Validated scoring systems: The WAS severity score assigns points based on platelet count (≥ 50 × 10⁹/L = 0, 20‑49 × 10⁹/L = 1, < 20 × 10⁹/L = 2) and eczema grade (none = 0, mild = 1, moderate‑severe = 2). Total score 0‑1 predicts mild disease, 2‑3 moderate, and 4 severe. This score correlates with transplant‑related mortality (HR 3.2 for severe vs mild).

Differential diagnosis includes:

• X‑linked thrombocytopenia (XLT) – Platelet count < 100 × 10⁹/L, MPV < 7 fL, but normal immune function; distinguished by absence of WASp deficiency (flow cytometry MFI > 80 % of control).
• Autoimmune thrombocytopenic purpura (ITP) – Isolated thrombocytopenia with normal MPV; responds to IVIG and steroids; lacks WAS gene mutation.
• Severe combined immunodeficiency (SCID) – Profound lymphopenia (CD3⁺ < 300 cells/µL) and absent thymic shadow; WAS patients retain some T‑cell numbers.

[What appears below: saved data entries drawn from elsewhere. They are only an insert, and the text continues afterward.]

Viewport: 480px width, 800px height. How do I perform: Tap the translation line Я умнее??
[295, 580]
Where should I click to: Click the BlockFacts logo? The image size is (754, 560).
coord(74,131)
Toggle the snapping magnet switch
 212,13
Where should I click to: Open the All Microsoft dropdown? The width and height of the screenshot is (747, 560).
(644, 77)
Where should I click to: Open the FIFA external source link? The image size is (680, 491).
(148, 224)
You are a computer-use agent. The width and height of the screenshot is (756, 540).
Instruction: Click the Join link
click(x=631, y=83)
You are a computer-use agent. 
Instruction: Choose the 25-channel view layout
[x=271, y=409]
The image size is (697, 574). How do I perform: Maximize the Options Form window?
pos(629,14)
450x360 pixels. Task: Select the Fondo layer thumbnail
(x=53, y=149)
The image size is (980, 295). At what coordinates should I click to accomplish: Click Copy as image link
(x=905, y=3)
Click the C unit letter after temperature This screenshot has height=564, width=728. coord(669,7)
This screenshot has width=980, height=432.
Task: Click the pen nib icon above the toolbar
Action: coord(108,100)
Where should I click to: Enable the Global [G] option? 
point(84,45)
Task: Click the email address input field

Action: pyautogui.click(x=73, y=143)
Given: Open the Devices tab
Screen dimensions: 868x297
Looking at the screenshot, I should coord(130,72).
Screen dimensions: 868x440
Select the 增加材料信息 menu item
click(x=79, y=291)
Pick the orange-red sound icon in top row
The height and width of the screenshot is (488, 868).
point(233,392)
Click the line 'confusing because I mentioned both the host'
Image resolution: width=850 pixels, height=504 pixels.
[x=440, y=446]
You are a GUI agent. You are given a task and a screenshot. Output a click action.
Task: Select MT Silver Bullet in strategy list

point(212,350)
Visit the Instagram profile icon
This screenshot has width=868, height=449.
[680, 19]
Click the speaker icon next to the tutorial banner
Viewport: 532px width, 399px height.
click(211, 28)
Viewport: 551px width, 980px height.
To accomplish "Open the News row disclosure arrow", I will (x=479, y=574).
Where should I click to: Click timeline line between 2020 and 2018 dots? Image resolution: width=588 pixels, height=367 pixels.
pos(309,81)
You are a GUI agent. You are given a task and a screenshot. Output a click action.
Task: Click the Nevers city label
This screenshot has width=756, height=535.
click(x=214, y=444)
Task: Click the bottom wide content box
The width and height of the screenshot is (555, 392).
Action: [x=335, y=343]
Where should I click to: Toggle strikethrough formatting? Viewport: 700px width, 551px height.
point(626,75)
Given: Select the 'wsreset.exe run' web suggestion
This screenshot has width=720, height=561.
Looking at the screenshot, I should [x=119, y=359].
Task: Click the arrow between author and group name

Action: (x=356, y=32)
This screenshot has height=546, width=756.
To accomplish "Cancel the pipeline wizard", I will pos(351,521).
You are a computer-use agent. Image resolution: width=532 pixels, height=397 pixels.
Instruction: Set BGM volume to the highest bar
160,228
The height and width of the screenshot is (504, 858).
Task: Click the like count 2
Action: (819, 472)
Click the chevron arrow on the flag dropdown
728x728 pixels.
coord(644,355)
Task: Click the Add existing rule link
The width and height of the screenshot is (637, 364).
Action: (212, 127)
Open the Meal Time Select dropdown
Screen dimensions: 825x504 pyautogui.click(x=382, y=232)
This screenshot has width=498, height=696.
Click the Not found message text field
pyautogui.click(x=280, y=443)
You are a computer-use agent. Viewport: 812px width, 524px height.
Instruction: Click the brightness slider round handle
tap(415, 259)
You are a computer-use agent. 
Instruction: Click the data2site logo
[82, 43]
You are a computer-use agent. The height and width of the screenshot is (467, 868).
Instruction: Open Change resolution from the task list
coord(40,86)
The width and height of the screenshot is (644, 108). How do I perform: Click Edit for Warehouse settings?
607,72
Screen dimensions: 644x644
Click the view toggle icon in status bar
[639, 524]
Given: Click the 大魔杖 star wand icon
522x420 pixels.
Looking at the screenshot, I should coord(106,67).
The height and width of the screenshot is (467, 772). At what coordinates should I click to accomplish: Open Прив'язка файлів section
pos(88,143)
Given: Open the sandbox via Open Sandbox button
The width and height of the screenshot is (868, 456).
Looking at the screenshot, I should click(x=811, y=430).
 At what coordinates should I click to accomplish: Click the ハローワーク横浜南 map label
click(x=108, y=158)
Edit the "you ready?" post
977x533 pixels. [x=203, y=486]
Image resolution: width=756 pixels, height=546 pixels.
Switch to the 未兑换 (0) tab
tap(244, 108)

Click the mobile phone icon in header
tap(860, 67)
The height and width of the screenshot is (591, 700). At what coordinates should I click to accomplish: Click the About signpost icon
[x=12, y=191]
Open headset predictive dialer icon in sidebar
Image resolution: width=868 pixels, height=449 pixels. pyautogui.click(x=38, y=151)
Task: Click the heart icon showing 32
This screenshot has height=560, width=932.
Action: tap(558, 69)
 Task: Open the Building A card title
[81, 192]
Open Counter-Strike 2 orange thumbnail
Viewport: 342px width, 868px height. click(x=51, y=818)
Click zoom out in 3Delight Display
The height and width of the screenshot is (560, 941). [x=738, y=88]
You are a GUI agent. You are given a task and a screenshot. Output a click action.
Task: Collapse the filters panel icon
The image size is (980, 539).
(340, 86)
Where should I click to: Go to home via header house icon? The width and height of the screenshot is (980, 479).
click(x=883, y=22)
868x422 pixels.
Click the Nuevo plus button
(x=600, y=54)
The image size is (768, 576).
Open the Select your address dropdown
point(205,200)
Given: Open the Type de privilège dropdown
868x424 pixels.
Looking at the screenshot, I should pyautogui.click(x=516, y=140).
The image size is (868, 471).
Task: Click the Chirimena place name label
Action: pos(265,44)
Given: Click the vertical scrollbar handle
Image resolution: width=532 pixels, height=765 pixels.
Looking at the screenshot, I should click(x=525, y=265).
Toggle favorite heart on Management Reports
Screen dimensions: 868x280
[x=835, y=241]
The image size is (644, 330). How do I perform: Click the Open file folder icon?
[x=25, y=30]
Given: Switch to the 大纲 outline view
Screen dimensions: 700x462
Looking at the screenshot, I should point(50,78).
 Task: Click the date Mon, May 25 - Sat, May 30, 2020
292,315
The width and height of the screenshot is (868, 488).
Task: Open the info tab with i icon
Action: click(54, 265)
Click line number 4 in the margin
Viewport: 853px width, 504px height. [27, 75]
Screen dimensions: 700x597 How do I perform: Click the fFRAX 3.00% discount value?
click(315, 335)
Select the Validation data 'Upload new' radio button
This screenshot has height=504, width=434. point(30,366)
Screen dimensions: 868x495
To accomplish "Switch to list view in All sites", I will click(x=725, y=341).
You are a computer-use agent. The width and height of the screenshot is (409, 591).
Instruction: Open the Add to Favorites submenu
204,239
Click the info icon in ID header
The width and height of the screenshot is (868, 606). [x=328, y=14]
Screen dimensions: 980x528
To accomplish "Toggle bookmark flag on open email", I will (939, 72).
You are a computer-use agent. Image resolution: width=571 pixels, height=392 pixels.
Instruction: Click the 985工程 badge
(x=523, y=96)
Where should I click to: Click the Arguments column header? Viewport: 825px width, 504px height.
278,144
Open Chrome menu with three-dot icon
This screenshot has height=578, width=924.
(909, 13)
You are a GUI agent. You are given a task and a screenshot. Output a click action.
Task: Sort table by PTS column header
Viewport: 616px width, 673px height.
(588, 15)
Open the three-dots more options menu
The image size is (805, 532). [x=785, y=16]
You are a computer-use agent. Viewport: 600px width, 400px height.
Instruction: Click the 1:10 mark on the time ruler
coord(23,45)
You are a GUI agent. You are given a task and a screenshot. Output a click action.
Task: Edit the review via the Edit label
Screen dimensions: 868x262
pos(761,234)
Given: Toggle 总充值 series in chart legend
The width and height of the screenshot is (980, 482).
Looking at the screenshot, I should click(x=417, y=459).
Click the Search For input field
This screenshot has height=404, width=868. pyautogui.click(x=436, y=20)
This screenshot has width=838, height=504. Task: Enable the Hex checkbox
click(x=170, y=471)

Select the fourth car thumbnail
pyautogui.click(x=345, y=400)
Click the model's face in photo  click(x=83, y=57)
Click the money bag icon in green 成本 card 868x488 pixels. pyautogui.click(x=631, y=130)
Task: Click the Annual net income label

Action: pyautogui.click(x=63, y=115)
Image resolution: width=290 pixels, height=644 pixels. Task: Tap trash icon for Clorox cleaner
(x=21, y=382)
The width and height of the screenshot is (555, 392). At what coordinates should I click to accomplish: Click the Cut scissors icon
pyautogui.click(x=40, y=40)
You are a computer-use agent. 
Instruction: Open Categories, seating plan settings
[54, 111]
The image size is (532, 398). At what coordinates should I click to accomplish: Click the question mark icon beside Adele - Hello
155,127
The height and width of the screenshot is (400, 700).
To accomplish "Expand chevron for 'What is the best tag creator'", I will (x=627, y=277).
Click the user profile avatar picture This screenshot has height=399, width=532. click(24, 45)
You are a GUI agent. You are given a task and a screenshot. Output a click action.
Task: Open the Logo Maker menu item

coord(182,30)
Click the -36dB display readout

If a bone‑marrow aspirate is performed (indicated when cytopenias are unexplained), the diagnostic criterion is ≥ 5 % blasts with normal karyotype; however, this is rarely needed for WAS.

Management and Treatment

Acute Management

Patients presenting with severe thrombocytopenia (< 20 × 10⁹/L) or active bleeding require immediate platelet transfusion (10 mL/kg, ABO‑compatible) and intravenous methylprednisolone 2 mg/kg/day divided q12h for 3 days, followed by taper. Hemodynamic monitoring includes continuous pulse oximetry, arterial line for MAP ≥ 65 mmHg, and central venous pressure (CVP) 6‑10 cm H₂O. Empiric broad‑spectrum antibiotics (cefepime 50 mg/kg IV q8h) are initiated for suspected sepsis, per IDSA 2022 guidelines for immunocompromised hosts.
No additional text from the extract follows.